> **CHALLENGE**: Give back every line of the material below unchanged and in the same order.

Dataset records
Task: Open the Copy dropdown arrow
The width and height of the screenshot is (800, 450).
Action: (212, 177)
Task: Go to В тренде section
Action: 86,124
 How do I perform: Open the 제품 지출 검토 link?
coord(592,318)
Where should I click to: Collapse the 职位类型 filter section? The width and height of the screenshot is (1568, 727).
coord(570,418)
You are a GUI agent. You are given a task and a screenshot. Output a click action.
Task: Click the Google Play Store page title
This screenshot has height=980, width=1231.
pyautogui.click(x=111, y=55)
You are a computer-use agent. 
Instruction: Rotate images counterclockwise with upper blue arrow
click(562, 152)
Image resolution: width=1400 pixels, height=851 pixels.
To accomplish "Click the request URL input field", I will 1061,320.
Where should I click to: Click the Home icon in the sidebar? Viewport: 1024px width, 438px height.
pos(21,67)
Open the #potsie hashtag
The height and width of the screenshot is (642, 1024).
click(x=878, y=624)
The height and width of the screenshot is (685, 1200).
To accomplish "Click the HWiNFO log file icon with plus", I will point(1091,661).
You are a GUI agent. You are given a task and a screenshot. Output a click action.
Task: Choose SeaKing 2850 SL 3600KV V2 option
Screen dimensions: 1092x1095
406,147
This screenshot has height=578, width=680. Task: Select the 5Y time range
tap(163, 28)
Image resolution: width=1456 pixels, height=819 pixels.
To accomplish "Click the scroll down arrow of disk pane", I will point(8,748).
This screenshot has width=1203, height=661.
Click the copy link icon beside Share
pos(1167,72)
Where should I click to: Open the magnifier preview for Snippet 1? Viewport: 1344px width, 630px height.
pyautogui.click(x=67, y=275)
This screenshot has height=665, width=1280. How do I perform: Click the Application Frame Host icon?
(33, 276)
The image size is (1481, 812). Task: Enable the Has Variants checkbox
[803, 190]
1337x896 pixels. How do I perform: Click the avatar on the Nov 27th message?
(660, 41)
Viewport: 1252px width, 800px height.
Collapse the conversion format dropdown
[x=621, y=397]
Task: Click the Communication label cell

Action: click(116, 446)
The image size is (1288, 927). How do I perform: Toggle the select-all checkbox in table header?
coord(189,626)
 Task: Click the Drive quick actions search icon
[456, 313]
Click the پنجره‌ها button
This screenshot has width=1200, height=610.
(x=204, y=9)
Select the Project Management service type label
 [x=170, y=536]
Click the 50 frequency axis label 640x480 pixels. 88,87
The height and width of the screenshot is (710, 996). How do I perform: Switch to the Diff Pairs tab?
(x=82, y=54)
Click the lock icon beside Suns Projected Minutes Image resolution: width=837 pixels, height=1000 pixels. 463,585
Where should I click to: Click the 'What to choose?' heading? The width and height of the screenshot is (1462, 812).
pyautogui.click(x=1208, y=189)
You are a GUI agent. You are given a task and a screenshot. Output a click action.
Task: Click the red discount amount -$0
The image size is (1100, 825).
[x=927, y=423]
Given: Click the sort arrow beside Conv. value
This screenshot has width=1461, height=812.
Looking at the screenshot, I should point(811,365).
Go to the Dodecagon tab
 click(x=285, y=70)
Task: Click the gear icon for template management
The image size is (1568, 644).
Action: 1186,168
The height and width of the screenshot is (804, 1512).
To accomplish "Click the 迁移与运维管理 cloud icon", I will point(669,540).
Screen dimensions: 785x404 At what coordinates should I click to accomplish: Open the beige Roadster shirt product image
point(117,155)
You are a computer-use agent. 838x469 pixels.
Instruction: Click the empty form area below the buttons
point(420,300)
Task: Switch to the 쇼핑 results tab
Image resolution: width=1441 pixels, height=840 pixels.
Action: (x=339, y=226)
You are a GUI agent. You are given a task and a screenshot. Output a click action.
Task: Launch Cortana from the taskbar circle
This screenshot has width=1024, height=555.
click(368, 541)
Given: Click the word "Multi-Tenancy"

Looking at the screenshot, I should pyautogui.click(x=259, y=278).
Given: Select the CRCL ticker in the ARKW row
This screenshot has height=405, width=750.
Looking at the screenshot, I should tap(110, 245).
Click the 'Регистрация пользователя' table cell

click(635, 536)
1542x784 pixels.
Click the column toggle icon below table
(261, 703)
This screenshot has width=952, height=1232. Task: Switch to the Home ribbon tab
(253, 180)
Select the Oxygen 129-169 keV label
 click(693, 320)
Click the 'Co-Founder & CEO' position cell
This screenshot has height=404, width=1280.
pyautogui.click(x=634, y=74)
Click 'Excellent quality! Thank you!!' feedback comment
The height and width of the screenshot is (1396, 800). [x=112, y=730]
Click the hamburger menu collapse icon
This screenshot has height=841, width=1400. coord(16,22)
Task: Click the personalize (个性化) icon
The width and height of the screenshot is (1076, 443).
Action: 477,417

> **RESULT BELOW**:
Task: Open the Copy dropdown arrow
The width and height of the screenshot is (800, 450).
Action: (212, 177)
Task: Go to В тренде section
Action: 86,124
 How do I perform: Open the 제품 지출 검토 link?
coord(592,318)
Where should I click to: Collapse the 职位类型 filter section? The width and height of the screenshot is (1568, 727).
coord(570,418)
You are a GUI agent. You are given a task and a screenshot. Output a click action.
Task: Click the Google Play Store page title
This screenshot has height=980, width=1231.
pyautogui.click(x=111, y=55)
You are a computer-use agent. 
Instruction: Rotate images counterclockwise with upper blue arrow
click(562, 152)
Image resolution: width=1400 pixels, height=851 pixels.
To accomplish "Click the request URL input field", I will 1061,320.
Where should I click to: Click the Home icon in the sidebar? Viewport: 1024px width, 438px height.
pos(21,67)
Open the #potsie hashtag
The height and width of the screenshot is (642, 1024).
click(x=878, y=624)
The height and width of the screenshot is (685, 1200).
To accomplish "Click the HWiNFO log file icon with plus", I will point(1091,661).
You are a GUI agent. You are given a task and a screenshot. Output a click action.
Task: Choose SeaKing 2850 SL 3600KV V2 option
Screen dimensions: 1092x1095
406,147
This screenshot has height=578, width=680. Task: Select the 5Y time range
tap(163, 28)
Image resolution: width=1456 pixels, height=819 pixels.
To accomplish "Click the scroll down arrow of disk pane", I will point(8,748).
This screenshot has width=1203, height=661.
Click the copy link icon beside Share
pos(1167,72)
Where should I click to: Open the magnifier preview for Snippet 1? Viewport: 1344px width, 630px height.
pyautogui.click(x=67, y=275)
This screenshot has height=665, width=1280. How do I perform: Click the Application Frame Host icon?
(33, 276)
The image size is (1481, 812). Task: Enable the Has Variants checkbox
[803, 190]
1337x896 pixels. How do I perform: Click the avatar on the Nov 27th message?
(660, 41)
Viewport: 1252px width, 800px height.
Collapse the conversion format dropdown
[x=621, y=397]
Task: Click the Communication label cell

Action: click(116, 446)
The image size is (1288, 927). How do I perform: Toggle the select-all checkbox in table header?
coord(189,626)
 Task: Click the Drive quick actions search icon
[456, 313]
Click the پنجره‌ها button
This screenshot has width=1200, height=610.
(x=204, y=9)
Select the Project Management service type label
 [x=170, y=536]
Click the 50 frequency axis label 640x480 pixels. 88,87
The height and width of the screenshot is (710, 996). How do I perform: Switch to the Diff Pairs tab?
(x=82, y=54)
Click the lock icon beside Suns Projected Minutes Image resolution: width=837 pixels, height=1000 pixels. 463,585
Where should I click to: Click the 'What to choose?' heading? The width and height of the screenshot is (1462, 812).
pyautogui.click(x=1208, y=189)
You are a GUI agent. You are given a task and a screenshot. Output a click action.
Task: Click the red discount amount -$0
The image size is (1100, 825).
[x=927, y=423]
Given: Click the sort arrow beside Conv. value
This screenshot has width=1461, height=812.
Looking at the screenshot, I should point(811,365).
Go to the Dodecagon tab
 click(x=285, y=70)
Task: Click the gear icon for template management
The image size is (1568, 644).
Action: 1186,168
The height and width of the screenshot is (804, 1512).
To accomplish "Click the 迁移与运维管理 cloud icon", I will point(669,540).
Screen dimensions: 785x404 At what coordinates should I click to accomplish: Open the beige Roadster shirt product image
point(117,155)
You are a computer-use agent. 838x469 pixels.
Instruction: Click the empty form area below the buttons
point(420,300)
Task: Switch to the 쇼핑 results tab
Image resolution: width=1441 pixels, height=840 pixels.
Action: (x=339, y=226)
You are a GUI agent. You are given a task and a screenshot. Output a click action.
Task: Launch Cortana from the taskbar circle
This screenshot has width=1024, height=555.
click(368, 541)
Given: Click the word "Multi-Tenancy"

Looking at the screenshot, I should pyautogui.click(x=259, y=278).
Given: Select the CRCL ticker in the ARKW row
This screenshot has height=405, width=750.
Looking at the screenshot, I should tap(110, 245).
Click the 'Регистрация пользователя' table cell

click(635, 536)
1542x784 pixels.
Click the column toggle icon below table
(261, 703)
This screenshot has width=952, height=1232. Task: Switch to the Home ribbon tab
(253, 180)
Select the Oxygen 129-169 keV label
 click(693, 320)
Click the 'Co-Founder & CEO' position cell
This screenshot has height=404, width=1280.
pyautogui.click(x=634, y=74)
Click 'Excellent quality! Thank you!!' feedback comment
The height and width of the screenshot is (1396, 800). [x=112, y=730]
Click the hamburger menu collapse icon
This screenshot has height=841, width=1400. coord(16,22)
Task: Click the personalize (个性化) icon
The width and height of the screenshot is (1076, 443).
Action: 477,417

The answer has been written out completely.